**EXTRACT PROVIDED:**
>> BEGIN
The funding used by the Pittsburgh Down town Partnership for the food and entertainment was from BNY Mellon, as part of their support of programming in Market Square.

TOBY, 17, A STUDENT AT CAPA, ENJOYING THE TEEN FEST. (PHOTOS BY ROB TAYLOR JR.)

Downtown Pittsburgh has fueled much debate lately. There’s the debate over increased homelessness, crime, whether or not workers want to return to the Downtown core, or whether or not the more than 25 businesses that have left Downtown since March 2020 will ever return.

There may be no more McDonald’s, just one CVS left, and a jewelry store on Wood and Fifth about to close its doors, but the schools that serve a primarily Black student body have stayed put. And from 2:45 p.m. to about 4:30 p.m. each weekday, Downtown is filled with students.

It’s important to note that while there have been two homicides inside Downtown so far in 2023, none of the victims or suspects have any link to the Downtown schools. Both homicide victims were 23 years old, and while one of the suspects in one of the homicides was 18 years old, police have not linked the 18-year-old  to any Downtown schools.

DJ YOUNG OBAMA, CENTER, WITH JAYDE REED, 16, AND TYLER MOORE, 17

“I think it’s a different approach to how we deal with teens in our city,” DJ Young Obama told the Courier of the after-school parties. “Instead of looking at them (teens) as a problem or a nuisance, and wanting to get them out of the school and straight on these buses and out of here, for the Pittsburgh Downtown Partnership to be able to put together a string of events that invites them into one of the most prominent and beautiful areas of our city, and provide them with free food, entertainment, wraparound services, having safety officers down here interacting with these kids, to me this is the responsible and right way to go about engaging our youth.”
>> END
**DATASET ROWS:**
>> BEGIN
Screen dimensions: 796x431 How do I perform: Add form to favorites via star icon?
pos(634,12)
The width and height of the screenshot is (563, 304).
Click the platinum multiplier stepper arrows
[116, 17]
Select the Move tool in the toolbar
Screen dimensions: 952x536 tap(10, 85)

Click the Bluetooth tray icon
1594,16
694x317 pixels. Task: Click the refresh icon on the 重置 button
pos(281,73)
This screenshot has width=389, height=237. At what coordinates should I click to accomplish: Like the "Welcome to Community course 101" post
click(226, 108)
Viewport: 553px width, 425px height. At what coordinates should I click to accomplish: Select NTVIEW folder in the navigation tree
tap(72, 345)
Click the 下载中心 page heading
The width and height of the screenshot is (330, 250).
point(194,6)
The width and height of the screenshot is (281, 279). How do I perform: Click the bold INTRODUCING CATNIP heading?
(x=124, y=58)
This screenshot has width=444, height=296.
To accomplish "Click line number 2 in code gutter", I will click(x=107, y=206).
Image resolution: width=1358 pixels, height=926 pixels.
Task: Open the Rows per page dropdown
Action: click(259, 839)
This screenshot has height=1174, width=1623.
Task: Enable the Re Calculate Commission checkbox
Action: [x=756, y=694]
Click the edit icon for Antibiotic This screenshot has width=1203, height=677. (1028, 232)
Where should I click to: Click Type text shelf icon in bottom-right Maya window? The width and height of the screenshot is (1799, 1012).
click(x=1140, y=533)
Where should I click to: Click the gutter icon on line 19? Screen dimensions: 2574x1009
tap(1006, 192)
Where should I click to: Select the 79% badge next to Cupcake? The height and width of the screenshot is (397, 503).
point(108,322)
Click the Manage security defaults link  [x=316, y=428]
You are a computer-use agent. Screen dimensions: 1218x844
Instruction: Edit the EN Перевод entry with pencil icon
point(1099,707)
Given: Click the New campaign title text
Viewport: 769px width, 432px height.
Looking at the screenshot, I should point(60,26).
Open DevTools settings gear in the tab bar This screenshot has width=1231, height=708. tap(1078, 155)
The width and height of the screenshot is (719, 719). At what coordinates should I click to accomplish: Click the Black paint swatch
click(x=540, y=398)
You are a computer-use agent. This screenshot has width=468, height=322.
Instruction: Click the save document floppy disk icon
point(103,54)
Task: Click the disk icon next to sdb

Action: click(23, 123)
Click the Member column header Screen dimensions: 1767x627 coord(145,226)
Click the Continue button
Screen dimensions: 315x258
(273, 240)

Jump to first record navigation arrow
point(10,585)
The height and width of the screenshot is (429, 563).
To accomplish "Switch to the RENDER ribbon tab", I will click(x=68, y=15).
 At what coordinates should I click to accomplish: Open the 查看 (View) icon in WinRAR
>> END
**PROBLEM SET:**
[1] Answer these questions using the article about teen events in Downtown Pittsburgh:
(a) Where did the Pittsburgh Downtown Partnership get its funding for the food and entertainment?
(b) How many businesses have left Downtown since March 2020?
(c) Between what times each weekday is Downtown filled with students?
[2] Rewrite the article about teen events in Downtown Pittsburgh, starting at the words "TOBY, 17, A" and ending after "filled with students.". Put "shoe store" in place of "jewelry store".
[3] Write the next part of the article about teen events in Downtown Pittsburgh, picking up after its final sentence.

**RESPONSES TO THE TASKS:**
[1]
(a) From BNY Mellon, as part of its support of programming in Market Square.
(b) More than 25.
(c) From 2:45 p.m. to about 4:30 p.m.

[2]
TOBY, 17, A STUDENT AT CAPA, ENJOYING THE TEEN FEST. (PHOTOS BY ROB TAYLOR JR.)

Downtown Pittsburgh has fueled much debate lately. There’s the debate over increased homelessness, crime, whether or not workers want to return to the Downtown core, or whether or not the more than 25 businesses that have left Downtown since March 2020 will ever return.

There may be no more McDonald’s, just one CVS left, and a shoe store on Wood and Fifth about to close its doors, but the schools that serve a primarily Black student body have stayed put. And from 2:45 p.m. to about 4:30 p.m. each weekday, Downtown is filled with students.

[3]
Amare Gonzalez, a 14-year-old who attends City Charter, agreed.

“I like it because everyone’s here, everyone’s happy, it’s a good vibe,” he told the Courier.

Gonzalez said most times, a teen event in Pittsburgh is “very dangerous, so this is good for the community.”

Waldrup said plans are in the works to hold the same events in the spring of 2024. Waldrup said the events are open to any teen, not just those in Downtown. He said there are no exact dates set for the spring events as of now. But it’s a good bet that 17-year-old Tyler Moore and 16-year-old Jayde Reed, both University Prep (U-Prep Pittsburgh Milliones) students, will be there.

“This is a good way to bring the community together and have kids do non-bad things,” Reed told the Courier. “We’re not all out here doing just anything, we’re out here actually being kids and spending time with each other that’s our age range and doing stuff that’s in our age range.”